Exercise:
Where the records hold the string "size", show the whole line it sits on.

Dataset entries

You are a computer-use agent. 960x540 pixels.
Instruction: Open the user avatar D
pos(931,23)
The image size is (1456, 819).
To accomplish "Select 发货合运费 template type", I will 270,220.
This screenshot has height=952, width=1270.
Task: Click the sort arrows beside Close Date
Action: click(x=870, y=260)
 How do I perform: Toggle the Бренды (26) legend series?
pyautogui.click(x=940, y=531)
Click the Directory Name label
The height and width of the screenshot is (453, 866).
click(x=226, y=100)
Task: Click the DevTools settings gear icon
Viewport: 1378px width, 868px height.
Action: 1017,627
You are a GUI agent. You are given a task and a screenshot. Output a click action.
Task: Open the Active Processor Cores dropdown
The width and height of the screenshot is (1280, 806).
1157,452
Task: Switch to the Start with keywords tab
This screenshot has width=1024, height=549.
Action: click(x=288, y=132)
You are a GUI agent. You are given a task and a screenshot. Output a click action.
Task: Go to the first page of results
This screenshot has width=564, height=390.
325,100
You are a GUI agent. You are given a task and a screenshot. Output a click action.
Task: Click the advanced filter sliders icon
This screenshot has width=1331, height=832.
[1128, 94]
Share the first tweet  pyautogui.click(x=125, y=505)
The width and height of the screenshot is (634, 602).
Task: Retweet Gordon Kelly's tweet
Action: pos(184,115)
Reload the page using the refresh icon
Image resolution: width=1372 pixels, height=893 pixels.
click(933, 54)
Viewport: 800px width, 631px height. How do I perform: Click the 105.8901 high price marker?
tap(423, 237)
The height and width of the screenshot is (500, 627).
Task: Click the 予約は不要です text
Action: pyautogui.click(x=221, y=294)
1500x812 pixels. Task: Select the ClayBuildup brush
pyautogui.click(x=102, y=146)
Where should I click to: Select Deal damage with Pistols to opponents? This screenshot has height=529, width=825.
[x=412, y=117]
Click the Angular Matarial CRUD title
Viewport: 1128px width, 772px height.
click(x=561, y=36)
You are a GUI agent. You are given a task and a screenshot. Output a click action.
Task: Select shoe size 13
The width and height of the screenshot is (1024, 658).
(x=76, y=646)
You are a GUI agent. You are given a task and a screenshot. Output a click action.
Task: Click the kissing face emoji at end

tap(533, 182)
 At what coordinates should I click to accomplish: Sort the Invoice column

Your solution:
The image size is (1456, 819).
Task: Select shoe size 13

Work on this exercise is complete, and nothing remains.